Devrim için savaşan parti ve örgütlerin tarihi ihanetler ve kahramanlıklar üzerinden yükselir.
Bu tarihi dünü ve bugünü üzerinden bütünlüklü savunamayanlar, geleceği kazanma idda ve iradesini yitirirler. Devrimci irade ve ısrarın olmazsa olmazlarından biri de ihanetlere kesilen cezanın, düşmana duyulan öfke ve hesap sorma bilincinin diri tutulması açısından taşıdığı önemdir.
Tabiki burada devrimci adalet anlayışı ve adalet ölçülerinin silikleştirilmeden ve lekelenmeden oturması gereken ilkelerden ödün verilmeden oluşturulacak hüküm ve cezanın pürüzsüz olması gerektiğinin de altı çizilmesi gerekiyor.
Parti 1. Kongremizin bu konuda yeterince net ve berrak bir perspektif sunduğu herkes tarafından biliniyor. Parti tarihinde 1996 Kardelen Harakatı’n da ihaneti cezalandıran devrimci şiddetin, ilkesel bir suçla lekelenmesi, 1. Kongre ile bu lekelerin “işkence alnımıza sürülmüş bir kara lekedir,” kararıyla mahkum edilip temizlenmesini hatırlamak gerekir.
Parti kendi adalet anlayışına gölge düşüren “işkence” suçunu en üst irade oturumuyla mahkum ederek, bunun öz eleştirisini devrimci kamuoyuna samimi bir içtenlikle verdi. Ama düşmanın içerideki ellerini kırma eylemini, bunun mücadele açısından taşıdığı yaşamsal önemin altını da ısrarla çizdi. Esasta görevini bu temelde tamamladı.
AYTEKİN YILMAZ’IN AŞAĞLIK YALANLARI
Bu süreç belirlenen konsept temelinde hapishanelerde de işletildi. Şu ve ya bu şekilde hapishanelere sızdırılmış, işbirlıkçi ve ajanlar sorgulanarak, suçlarının niteliğine göre cezalandırıldılar. Bunlardan biri de Mehmet Çakar’dır.
Çakar, İzmir merkezli Ege Bölgesi Parti faaliyetlerini boşa çıkarma hedefiyle çok iyi organize edildiği sorgulamalar sonucunda anlaşılan karşı-devrimci ajan örgütlenmesinin bir parçasıydı. Ege’de gerilla faaliyetini kendi bölge olanaklarıyla finanse etmek amacıyla planladığı kamulaştırma eyleminde Manisa’da bir yoldaşımızın nasıl arkasından vurulduğu sabit bir suçtur.
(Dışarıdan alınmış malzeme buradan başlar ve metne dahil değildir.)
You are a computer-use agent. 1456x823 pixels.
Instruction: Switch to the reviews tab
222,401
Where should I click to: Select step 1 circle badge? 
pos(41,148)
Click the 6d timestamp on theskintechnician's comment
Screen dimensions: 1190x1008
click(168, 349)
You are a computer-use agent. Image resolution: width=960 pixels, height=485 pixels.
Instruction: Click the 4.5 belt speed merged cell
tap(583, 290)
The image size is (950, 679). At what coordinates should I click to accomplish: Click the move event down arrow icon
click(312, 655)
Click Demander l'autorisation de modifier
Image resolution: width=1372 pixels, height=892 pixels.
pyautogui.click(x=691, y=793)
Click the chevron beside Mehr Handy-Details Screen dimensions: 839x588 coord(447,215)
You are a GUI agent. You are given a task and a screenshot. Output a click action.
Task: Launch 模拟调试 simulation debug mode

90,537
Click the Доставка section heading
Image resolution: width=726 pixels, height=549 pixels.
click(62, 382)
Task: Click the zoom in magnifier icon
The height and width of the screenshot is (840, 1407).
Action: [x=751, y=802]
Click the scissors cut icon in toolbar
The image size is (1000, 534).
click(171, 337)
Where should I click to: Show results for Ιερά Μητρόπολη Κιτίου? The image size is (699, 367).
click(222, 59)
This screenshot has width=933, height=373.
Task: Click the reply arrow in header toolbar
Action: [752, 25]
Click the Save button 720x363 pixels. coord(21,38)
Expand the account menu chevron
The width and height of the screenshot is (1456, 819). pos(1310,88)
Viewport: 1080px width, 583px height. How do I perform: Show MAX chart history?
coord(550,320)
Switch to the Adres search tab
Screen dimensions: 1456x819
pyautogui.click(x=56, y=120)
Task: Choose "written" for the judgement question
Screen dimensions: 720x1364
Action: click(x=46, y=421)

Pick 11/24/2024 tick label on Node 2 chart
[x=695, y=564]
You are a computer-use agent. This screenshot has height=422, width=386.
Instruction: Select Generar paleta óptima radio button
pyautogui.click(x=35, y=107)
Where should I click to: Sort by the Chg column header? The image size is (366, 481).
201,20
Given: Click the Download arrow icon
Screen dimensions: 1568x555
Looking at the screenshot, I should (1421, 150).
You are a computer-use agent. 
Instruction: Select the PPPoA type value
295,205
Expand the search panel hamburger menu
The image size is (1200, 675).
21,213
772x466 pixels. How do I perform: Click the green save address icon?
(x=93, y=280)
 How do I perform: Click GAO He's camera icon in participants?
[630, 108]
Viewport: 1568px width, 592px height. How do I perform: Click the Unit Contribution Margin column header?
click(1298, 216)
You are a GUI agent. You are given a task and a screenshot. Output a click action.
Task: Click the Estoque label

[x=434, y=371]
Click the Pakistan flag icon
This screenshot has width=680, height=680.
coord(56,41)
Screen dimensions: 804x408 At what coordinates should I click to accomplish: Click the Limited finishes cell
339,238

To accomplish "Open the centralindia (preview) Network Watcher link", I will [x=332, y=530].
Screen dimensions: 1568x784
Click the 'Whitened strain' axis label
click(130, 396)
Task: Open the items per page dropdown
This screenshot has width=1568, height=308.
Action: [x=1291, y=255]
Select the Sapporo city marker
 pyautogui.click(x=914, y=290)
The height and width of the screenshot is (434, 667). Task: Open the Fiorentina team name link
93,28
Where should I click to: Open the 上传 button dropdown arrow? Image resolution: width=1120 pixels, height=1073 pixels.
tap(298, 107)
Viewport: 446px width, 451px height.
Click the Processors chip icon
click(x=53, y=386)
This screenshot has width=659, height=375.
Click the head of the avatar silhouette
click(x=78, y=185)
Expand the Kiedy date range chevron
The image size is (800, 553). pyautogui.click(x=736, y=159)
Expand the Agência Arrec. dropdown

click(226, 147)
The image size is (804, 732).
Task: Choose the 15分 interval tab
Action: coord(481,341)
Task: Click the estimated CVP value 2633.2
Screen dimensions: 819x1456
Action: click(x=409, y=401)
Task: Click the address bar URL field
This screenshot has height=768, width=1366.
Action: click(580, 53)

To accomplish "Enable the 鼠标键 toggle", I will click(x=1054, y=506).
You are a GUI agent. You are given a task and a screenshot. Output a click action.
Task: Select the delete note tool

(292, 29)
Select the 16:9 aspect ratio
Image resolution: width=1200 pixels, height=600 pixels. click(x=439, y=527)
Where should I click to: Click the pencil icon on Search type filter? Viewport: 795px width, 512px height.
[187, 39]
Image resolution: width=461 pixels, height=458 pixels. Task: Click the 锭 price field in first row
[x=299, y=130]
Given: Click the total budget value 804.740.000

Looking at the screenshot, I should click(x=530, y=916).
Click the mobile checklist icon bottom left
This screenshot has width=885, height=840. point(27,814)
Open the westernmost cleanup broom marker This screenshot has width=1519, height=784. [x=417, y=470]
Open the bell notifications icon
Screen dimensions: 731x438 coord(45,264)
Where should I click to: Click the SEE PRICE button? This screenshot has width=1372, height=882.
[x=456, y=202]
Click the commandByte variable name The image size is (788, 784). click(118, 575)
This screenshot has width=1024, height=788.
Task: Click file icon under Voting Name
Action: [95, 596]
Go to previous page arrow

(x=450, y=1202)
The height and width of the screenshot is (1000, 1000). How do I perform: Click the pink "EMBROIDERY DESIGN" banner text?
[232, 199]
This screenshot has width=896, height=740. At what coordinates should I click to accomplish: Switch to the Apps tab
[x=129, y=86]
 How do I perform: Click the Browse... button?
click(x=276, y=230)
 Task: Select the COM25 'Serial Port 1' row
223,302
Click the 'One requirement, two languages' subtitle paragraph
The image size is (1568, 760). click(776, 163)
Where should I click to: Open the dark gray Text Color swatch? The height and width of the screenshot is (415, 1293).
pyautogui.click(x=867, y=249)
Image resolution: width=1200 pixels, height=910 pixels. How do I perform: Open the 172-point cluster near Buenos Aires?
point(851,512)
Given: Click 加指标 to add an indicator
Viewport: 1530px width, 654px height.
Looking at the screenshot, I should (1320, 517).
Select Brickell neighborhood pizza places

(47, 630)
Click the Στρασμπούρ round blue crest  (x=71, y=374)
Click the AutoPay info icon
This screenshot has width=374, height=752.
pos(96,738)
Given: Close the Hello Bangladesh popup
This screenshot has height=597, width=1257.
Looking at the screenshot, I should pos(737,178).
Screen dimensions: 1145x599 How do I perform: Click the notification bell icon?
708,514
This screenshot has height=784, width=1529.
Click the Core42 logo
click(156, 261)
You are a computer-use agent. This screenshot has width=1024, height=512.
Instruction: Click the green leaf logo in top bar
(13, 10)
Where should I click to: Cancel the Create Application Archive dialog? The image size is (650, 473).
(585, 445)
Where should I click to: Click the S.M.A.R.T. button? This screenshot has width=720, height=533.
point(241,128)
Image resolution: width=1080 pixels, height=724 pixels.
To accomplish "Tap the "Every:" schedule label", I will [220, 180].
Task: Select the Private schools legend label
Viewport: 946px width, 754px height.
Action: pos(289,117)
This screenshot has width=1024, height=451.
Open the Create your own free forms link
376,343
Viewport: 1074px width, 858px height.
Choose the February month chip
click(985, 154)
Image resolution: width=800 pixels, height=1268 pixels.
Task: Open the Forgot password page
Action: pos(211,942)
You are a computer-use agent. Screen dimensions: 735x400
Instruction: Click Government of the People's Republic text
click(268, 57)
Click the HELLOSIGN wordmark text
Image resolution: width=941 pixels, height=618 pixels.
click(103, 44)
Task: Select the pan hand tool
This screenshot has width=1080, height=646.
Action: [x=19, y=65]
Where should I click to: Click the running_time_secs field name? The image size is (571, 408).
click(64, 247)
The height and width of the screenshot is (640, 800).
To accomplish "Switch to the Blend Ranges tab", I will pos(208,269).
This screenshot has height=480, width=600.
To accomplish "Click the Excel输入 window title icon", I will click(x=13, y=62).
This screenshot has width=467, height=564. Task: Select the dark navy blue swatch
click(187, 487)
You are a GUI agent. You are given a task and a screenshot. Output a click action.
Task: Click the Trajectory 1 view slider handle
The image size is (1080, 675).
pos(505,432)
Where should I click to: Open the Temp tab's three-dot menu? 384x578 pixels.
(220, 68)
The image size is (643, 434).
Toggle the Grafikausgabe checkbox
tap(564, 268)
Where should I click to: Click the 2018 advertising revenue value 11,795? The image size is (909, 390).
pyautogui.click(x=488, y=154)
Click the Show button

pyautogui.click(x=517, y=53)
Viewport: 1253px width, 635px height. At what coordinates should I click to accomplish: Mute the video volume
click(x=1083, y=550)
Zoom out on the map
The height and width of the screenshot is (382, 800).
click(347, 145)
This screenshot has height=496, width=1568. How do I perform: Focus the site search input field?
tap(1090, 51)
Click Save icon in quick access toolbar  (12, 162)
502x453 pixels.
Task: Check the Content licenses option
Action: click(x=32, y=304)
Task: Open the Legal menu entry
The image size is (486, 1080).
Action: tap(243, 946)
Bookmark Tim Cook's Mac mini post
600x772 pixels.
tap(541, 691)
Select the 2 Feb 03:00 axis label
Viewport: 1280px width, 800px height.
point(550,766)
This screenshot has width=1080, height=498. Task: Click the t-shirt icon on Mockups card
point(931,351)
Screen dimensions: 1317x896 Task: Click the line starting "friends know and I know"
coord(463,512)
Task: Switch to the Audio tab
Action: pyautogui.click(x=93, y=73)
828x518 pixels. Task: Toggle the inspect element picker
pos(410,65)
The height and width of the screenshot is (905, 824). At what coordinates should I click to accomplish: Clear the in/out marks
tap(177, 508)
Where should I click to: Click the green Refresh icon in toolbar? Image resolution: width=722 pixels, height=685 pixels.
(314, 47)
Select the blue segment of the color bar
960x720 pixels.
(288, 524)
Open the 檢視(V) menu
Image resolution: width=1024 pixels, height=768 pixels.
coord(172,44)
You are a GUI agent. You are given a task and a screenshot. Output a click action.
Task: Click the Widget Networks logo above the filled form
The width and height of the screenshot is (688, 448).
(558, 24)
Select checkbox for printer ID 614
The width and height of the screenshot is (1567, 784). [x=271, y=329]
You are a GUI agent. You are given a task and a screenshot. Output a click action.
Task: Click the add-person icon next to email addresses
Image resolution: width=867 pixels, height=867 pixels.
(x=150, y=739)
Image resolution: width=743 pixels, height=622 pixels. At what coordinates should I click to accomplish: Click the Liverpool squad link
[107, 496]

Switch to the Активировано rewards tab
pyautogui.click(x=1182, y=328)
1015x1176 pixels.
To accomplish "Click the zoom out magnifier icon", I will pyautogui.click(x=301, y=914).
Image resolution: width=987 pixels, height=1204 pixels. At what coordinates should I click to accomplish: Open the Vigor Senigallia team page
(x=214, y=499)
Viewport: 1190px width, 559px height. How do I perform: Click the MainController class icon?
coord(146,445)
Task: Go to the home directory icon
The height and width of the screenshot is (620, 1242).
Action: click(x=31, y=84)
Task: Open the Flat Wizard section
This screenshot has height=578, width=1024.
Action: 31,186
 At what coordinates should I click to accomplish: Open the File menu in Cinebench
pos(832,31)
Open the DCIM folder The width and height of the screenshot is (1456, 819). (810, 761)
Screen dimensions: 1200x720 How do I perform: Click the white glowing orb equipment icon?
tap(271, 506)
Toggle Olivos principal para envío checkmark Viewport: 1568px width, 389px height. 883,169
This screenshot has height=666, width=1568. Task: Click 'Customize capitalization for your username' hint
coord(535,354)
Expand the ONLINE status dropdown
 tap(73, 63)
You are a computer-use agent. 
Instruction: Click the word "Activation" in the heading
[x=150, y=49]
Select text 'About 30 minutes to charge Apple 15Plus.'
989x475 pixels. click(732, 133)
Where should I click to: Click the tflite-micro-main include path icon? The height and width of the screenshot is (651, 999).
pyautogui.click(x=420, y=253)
Madem Yılmaz, insan haklarını savunuyorsa burada arkadan vurulan yoldaşımızın da hakkını savunmalıdır. Fakat çok iyi biliyoruz ki kasıtlı bir dezenformasyon vardır.
Devam edelim:
Çakar, bu yoldaşı karşı-devrimci bir ekiple katlediyor. Parti basınında sahiplenilmemesi ve üstlenilmemesi için Ege Bölge sorumlusu H. Şahin’in yönlendirilmesiyle cinayete adli bir süs verilir ve yoldaşımızın ihanetine çifte bir cinayetle sonuçlandırırlar. Bu itiraflarıyla belgelidir. Hem de ekip şeklinde bu suçu işlediler.
Kardelen Harekâtı başlamadan önce Çakar, Buca hapishanesinde parti organı tarafından tutuklanmasına rağmen o dönemde bu karşı-devrimci ağın mensubu kişilerin etkin varlığı (burada partimiz tarafından tutuklanan H. Şahin’in etkin bir rolü vardır. Bu kişi itiraflar da bulundu ve suçlarını kabul etti fakat ailesinin durumu ve yaşının ileri olmasından dolayı parti teşhir etmeyi tercih etti ve cezalandırmadı) sonucu partili yoldaşlar azınlığa düşerek, oy çokluğuyla aklandı.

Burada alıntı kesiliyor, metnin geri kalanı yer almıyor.